The European Spine Journal has published six-month results from iMIA (iFuse Implant System Minimally Invasive Arthrodesis). iMIA is a randomised controlled trial conducted in Europe to measure the safety and effectiveness of minimally invasive sacroiliac joint fusion using iFuse (SI-Bone) implants, compared to conservative management in patients with chronic sacroiliac joint dysfunction.
iMIA is the second randomised controlled trial comparing iFuse to conservative therapy. Results and results from iMIA mirror those of INSITE, an earlier multicentre randomised controlled trial performed in the USA. Both trials were performed in the post-market setting and used very similar inclusion and exclusion criteria, according to a SI-Bone press release. Study entry criteria were designed to reflect real-world clinical practice.

◆ Exercise A ◆
Translate this sentence from the iMIA trial passage into Spanish: "Study entry criteria were designed to reflect real-world clinical practice."
◆ Exercise B ◆
Answer these questions from the iMIA trial passage:
(i) Which journal published the six-month results from iMIA?
(ii) In which region was iMIA conducted?
(iii) In which country was the earlier INSITE trial performed?
◆ Exercise C ◆
Extend the passage on the iMIA sacroiliac joint fusion trial, picking up after its final sentence.
The records that follow come from a different source than the passage above.

◆ Given records ◆
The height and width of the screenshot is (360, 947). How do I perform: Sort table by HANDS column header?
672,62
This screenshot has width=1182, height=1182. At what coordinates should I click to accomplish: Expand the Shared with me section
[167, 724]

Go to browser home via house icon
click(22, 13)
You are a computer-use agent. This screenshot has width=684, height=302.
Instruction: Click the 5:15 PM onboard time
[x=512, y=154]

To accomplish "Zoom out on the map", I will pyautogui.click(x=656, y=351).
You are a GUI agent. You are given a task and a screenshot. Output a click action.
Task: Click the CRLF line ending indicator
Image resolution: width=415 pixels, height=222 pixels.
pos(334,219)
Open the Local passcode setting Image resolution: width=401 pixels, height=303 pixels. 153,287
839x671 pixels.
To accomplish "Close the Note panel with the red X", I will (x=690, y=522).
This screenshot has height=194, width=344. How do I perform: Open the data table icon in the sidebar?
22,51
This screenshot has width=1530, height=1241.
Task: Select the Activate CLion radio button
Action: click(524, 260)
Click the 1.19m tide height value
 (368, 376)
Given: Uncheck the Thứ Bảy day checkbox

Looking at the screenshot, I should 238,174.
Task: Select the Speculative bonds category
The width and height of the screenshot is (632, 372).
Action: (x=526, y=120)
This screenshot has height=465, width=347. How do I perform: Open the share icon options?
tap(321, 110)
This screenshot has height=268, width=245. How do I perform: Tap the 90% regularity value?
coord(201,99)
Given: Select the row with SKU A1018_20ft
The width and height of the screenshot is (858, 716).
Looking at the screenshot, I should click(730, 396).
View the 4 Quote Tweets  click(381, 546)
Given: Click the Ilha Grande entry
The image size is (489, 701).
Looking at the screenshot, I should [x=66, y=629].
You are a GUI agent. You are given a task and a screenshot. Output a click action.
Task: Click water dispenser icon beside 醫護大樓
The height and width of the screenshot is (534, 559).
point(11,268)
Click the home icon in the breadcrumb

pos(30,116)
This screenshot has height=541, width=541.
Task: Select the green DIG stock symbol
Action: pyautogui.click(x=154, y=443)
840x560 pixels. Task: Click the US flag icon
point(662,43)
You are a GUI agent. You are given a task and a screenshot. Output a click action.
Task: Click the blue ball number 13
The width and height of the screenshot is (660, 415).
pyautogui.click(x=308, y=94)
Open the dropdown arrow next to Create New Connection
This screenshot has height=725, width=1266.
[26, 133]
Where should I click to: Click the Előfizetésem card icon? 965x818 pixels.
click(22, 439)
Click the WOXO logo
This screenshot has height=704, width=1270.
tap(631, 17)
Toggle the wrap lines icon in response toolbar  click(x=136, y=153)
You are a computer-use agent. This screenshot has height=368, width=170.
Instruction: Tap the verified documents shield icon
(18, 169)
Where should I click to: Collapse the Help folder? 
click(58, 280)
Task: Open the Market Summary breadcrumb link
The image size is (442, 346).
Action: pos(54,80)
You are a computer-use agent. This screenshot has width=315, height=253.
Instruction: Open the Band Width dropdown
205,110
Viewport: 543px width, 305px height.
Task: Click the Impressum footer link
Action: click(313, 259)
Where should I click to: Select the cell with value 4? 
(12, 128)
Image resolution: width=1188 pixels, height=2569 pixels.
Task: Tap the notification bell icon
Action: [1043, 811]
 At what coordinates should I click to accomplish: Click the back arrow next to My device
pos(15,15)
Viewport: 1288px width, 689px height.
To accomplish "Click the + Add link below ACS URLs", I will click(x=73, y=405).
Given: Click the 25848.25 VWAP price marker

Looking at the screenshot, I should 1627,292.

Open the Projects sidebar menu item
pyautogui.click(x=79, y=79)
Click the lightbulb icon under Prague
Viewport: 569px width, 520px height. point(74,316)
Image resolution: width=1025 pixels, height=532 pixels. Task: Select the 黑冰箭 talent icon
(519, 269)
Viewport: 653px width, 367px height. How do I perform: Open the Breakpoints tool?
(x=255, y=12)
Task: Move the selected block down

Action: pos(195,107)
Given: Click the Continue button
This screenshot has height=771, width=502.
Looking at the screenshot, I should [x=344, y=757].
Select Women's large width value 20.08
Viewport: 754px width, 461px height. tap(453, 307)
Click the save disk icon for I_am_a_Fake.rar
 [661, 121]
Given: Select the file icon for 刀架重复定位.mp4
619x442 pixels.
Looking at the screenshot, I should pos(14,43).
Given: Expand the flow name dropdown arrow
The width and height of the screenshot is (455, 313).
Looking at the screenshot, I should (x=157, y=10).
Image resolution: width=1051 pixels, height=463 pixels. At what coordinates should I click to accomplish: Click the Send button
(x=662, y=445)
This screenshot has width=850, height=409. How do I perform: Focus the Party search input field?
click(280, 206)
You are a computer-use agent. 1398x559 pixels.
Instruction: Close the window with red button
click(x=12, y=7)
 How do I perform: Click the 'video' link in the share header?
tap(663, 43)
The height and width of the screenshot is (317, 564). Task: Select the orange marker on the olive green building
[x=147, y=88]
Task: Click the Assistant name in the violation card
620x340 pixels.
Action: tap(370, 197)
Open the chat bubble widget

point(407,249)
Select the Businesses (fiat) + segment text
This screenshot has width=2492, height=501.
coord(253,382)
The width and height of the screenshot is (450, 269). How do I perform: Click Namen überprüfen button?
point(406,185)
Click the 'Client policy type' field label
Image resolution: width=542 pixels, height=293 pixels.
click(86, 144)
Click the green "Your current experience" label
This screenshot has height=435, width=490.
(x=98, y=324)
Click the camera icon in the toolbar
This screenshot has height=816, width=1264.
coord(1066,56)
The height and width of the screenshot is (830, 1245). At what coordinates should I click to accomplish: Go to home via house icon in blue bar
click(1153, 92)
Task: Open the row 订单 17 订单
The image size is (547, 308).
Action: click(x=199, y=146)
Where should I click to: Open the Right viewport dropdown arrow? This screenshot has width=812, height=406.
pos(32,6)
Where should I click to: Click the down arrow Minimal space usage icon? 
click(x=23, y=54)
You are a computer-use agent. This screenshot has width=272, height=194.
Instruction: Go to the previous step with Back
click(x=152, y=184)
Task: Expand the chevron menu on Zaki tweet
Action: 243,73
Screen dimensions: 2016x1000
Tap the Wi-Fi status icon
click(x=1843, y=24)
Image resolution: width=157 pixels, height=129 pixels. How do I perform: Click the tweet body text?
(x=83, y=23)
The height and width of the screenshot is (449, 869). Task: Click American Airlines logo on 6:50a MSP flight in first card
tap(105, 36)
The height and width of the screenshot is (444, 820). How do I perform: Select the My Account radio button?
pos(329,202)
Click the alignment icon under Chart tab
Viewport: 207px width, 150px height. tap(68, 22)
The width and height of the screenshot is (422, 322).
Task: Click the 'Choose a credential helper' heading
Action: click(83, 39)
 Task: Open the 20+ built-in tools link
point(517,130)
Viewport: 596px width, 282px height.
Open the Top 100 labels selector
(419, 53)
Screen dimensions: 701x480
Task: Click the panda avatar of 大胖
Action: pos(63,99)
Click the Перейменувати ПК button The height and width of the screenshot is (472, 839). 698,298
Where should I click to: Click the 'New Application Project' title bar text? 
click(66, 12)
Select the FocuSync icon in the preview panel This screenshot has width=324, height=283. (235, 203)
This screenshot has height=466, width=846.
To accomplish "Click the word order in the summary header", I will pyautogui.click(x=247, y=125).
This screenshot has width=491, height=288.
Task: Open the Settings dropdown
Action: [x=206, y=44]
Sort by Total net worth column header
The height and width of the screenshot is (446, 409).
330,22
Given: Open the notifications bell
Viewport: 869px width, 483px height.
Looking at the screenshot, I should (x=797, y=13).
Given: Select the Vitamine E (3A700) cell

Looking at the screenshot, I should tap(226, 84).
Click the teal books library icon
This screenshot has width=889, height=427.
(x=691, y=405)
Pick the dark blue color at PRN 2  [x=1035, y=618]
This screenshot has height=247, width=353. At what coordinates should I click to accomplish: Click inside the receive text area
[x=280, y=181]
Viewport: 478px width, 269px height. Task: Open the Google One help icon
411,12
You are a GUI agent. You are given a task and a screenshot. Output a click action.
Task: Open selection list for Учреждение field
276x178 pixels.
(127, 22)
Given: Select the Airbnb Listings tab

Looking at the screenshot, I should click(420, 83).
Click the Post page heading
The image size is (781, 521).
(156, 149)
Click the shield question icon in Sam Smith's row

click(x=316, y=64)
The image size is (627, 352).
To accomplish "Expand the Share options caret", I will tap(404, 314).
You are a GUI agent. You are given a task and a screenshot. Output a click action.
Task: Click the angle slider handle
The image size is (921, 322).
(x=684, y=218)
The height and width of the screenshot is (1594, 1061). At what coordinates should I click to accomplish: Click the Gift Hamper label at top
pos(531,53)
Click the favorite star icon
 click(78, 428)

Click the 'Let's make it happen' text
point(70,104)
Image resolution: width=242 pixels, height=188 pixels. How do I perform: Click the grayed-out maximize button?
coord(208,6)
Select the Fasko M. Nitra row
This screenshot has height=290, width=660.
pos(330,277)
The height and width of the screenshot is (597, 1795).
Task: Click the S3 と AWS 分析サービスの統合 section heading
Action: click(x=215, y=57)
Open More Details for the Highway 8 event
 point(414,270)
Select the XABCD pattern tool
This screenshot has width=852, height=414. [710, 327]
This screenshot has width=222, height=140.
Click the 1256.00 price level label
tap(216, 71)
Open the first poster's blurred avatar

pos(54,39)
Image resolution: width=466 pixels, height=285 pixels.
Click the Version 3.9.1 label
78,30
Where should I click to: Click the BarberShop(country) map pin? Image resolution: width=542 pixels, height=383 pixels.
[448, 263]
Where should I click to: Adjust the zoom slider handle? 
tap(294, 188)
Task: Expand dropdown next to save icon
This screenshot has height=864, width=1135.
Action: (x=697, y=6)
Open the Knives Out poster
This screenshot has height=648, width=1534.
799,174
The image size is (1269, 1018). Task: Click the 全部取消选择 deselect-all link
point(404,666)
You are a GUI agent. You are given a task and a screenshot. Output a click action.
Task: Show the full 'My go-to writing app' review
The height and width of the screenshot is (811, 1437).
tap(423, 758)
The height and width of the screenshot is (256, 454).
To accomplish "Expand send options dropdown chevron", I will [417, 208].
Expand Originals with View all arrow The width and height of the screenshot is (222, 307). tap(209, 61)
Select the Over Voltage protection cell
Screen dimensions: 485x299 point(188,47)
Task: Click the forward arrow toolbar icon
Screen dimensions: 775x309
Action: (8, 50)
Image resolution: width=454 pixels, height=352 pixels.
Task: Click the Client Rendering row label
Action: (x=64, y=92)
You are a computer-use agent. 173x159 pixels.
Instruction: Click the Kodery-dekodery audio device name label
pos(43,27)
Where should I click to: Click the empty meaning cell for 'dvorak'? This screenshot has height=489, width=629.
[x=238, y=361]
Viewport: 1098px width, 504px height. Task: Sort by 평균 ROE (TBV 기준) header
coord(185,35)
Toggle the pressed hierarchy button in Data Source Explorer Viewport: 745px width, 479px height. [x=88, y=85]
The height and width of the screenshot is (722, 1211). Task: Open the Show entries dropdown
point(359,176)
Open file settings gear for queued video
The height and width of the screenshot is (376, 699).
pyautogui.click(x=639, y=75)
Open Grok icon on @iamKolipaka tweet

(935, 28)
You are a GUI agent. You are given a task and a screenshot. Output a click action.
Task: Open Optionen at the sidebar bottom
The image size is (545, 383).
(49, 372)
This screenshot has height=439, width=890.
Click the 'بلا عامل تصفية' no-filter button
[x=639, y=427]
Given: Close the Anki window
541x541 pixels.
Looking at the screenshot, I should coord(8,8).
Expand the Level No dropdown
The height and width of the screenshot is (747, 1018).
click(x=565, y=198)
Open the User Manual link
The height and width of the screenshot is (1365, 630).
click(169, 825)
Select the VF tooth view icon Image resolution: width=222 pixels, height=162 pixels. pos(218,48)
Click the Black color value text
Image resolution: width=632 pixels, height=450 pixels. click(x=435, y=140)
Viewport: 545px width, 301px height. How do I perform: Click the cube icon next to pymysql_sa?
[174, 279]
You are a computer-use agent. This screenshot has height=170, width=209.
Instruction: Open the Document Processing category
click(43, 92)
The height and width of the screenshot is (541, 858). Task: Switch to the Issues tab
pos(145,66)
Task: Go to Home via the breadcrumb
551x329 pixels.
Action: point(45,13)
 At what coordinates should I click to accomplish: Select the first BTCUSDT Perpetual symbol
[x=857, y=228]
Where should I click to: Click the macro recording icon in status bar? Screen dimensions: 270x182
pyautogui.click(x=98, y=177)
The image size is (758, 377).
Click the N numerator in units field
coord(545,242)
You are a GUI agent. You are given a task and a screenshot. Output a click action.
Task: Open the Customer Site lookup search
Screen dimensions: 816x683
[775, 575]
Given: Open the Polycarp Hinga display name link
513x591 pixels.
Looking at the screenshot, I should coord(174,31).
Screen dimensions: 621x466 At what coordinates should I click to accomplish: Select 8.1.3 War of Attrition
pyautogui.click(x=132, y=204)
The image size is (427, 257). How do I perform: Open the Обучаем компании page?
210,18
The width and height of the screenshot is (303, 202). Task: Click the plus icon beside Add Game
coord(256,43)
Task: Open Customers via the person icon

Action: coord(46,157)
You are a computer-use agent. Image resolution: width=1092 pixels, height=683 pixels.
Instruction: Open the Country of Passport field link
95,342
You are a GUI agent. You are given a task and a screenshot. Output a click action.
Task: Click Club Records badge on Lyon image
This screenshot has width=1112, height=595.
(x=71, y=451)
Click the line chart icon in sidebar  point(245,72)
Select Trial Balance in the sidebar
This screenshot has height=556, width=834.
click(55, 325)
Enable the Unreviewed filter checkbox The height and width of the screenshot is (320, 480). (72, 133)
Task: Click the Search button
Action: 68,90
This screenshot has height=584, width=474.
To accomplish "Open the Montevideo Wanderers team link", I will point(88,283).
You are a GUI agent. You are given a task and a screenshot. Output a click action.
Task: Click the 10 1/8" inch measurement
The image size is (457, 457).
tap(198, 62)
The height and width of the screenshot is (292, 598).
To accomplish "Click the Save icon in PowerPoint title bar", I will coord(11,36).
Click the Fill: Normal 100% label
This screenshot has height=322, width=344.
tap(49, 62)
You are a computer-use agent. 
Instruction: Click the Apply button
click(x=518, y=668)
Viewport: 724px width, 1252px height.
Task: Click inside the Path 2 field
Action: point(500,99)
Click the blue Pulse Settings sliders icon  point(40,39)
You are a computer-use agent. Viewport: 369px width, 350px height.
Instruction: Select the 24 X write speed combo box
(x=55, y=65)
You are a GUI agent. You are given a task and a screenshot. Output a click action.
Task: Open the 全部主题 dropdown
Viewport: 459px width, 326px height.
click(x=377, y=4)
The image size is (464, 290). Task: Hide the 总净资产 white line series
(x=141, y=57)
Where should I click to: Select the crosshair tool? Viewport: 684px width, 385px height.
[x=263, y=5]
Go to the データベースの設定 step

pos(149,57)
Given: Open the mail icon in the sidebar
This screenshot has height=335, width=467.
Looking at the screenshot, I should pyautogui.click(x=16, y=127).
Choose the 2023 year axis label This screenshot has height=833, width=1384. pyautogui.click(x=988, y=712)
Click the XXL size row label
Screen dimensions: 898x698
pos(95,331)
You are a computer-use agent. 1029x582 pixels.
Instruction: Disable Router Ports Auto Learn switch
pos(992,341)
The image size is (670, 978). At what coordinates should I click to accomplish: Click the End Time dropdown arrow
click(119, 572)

◆ Response area A ◆
Los criterios de ingreso al estudio se diseñaron para reflejar la práctica clínica del mundo real.

◆ Response area B ◆
(i) The European Spine Journal
(ii) Europe
(iii) The USA

◆ Response area C ◆
The publication reports results on 103 patients with chronic sacroiliac joint pain enrolled at nine centres in four European countries. Study subjects were randomly assigned to either sacroiliac joint fusion with iFuse (n=52) or to conservative therapy (n=51). Conservative therapy was performed according to the European guidelines for the diagnosis and management of pelvic girdle pain and consisted of optimisation of medical therapy, individualised physical therapy, and adequate information and reassurance as part of a multifactorial treatment. The primary outcome was the difference in change in self-rated low back pain at six months. Additional endpoints included quality of life using EQ-5D-3L, disability using Oswestry Disability Index (ODI), sacroiliac joint function using active straight leg raise (ASLR) test, and adverse events.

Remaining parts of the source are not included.